Não deve haver aspiração mais transversal à humanidade do que a felicidade. E também mais difícil de avaliar e definir. Uma investigação agora publicada no Psychological Science sugere que uma das razões que pode fazer com a felicidade pareça tão inatingível prende-se com os nossos sentimentos no presente, capazes, segundo os autores, de mexer com as memórias dessa sensação de bem-estar no passado.
A investigação em causa pegou em dados de quatro inquéritos longitudinais para tentar perceber como os sentimentos atuais influenciam as memórias de felicidade no passado.
Uma das conclusões a que chegou esta análise é a de que parece “haver uma certa confusão entre sentir-se feliz e sentir-se melhor”, explicaram os autores, em entrevista. “As pessoas felizes têm tendem a exagerar a melhoria da sua satisfação com a vida ao longo do tempo, enquanto as infelizes tendem a exagerar a deterioração do seu nível de felicidade”.
Alberto Prati, da College London e de Oxford, e Claudia Senik, da Sorbonne, começaram por se debruçar sobre os dados de um inquérito que recolheu respostas de mais de 11 mil alemães entre 2006 e 2016. Todos os anos, os participantes reportavam o nível de satisfação que sentiam com a sua vida, numa escala de 1 a 10. No último ano, também tinham de escolher um, entre nove, gráficos de linhas que representasse melhor a trajetória dos seus níveis de satisfação com a vida na década anterior.
Este exercício permitiu aos investigadores perceber que quem relatava maior satisfação no presente tinha maior probabilidade de escolher um gráfico a mostrar melhorias contínuas; Os que se sentiam medianamente satisfeitos com a vida atual mostraram tendência a escolher um gráfico que representava melhorias ligeiras; os que reportavam um nível baixo de satisfação com a vida escolheram, na sua maioria, um gráfico com quebras no seu bem-estar.
“As pessoas são capazes de recordar como se sentiam em relação à vida [a dada altura], mas também tendem a misturar esta memória com a forma como se sentem atualmente”, resumem os investigadores.
Com esta conclusão na mão, a dupla virou-se para dados de mais de 20 mil participantes britânicos de um estudo que decorreu entre 1997 e 2009, que tinha como objetivo autoavaliar a satisfação com a vida numa escala de 1 a 7, ao mesmo tempo que respondiam se se sentiam mais, menos, ou igualmente satisfeitos do que no ano anterior. Cerca de metade dos participantes deu respostas, neste exerício de memória, coerentes com as que tinham dado sobre o momento presente, mas, também aqui, as respostas incoerentes mostraram influência da satisfação atual.

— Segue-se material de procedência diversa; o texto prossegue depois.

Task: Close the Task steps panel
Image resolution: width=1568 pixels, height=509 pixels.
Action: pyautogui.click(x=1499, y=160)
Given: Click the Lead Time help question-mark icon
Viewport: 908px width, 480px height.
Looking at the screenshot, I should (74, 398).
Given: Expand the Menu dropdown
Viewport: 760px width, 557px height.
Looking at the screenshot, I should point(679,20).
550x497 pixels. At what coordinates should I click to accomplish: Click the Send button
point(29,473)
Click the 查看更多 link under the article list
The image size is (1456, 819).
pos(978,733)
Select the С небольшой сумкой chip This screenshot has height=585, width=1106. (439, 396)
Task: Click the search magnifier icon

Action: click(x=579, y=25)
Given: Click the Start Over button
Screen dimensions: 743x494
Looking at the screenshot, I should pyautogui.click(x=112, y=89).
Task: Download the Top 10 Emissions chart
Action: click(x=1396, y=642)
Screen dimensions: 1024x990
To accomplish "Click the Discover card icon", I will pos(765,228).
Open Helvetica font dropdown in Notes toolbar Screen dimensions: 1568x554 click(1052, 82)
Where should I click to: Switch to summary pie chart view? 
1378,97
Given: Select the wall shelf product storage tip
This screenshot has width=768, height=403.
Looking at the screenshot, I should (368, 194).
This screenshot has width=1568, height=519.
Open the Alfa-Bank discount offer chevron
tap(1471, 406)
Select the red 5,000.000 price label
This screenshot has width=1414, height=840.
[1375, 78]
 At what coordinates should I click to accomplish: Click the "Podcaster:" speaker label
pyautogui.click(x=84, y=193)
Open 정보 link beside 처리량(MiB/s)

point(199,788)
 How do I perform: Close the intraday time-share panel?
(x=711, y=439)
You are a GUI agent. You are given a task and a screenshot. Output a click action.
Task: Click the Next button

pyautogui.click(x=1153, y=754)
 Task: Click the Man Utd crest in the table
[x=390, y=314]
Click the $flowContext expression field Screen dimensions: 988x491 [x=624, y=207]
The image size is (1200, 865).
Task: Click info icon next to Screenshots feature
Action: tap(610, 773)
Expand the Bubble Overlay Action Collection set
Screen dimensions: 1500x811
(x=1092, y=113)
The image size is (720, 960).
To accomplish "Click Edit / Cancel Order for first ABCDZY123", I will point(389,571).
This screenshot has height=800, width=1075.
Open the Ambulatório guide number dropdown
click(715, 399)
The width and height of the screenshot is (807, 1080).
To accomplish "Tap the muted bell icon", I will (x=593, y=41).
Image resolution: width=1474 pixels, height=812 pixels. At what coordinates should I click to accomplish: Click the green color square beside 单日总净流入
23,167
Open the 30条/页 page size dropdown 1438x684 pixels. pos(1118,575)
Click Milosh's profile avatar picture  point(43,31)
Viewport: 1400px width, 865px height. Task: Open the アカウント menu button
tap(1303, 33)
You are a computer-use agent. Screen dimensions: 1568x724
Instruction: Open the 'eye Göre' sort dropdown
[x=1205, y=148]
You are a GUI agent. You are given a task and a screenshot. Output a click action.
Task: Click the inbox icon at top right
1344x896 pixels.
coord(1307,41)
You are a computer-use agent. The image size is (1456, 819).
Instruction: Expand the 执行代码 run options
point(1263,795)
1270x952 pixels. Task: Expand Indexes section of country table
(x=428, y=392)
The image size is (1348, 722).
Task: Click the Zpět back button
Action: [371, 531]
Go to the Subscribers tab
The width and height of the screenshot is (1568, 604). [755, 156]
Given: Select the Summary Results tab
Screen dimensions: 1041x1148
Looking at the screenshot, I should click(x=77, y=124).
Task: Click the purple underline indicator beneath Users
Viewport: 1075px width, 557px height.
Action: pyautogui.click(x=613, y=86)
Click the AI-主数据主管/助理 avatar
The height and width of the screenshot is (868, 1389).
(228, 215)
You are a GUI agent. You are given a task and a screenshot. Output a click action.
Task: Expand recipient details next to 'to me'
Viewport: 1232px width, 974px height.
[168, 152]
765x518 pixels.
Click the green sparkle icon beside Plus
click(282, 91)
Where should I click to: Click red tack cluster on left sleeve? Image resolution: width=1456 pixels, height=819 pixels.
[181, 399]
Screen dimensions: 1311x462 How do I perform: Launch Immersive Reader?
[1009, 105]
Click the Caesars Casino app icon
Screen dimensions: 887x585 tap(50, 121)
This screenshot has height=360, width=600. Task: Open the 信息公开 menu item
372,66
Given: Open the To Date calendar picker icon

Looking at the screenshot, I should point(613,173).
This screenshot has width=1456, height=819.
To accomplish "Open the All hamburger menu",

Outro inquérito, a americanos, levado a cabo de quatro em quatro anos, encontrou também a mesma tendência a desvalorizar a felicidade passada.
“Parece que sentirmo-nos felizes hoje implica sentirmo-nos melhor do que ontem”, escrevem os investigadores, que acreditam que este mecanismo de avaliação do bem-estar passado pode explicar porque é que “as pessoas felizes são mais otimistas, menos preocupadas com o risco e mais abertas a novas experiências”.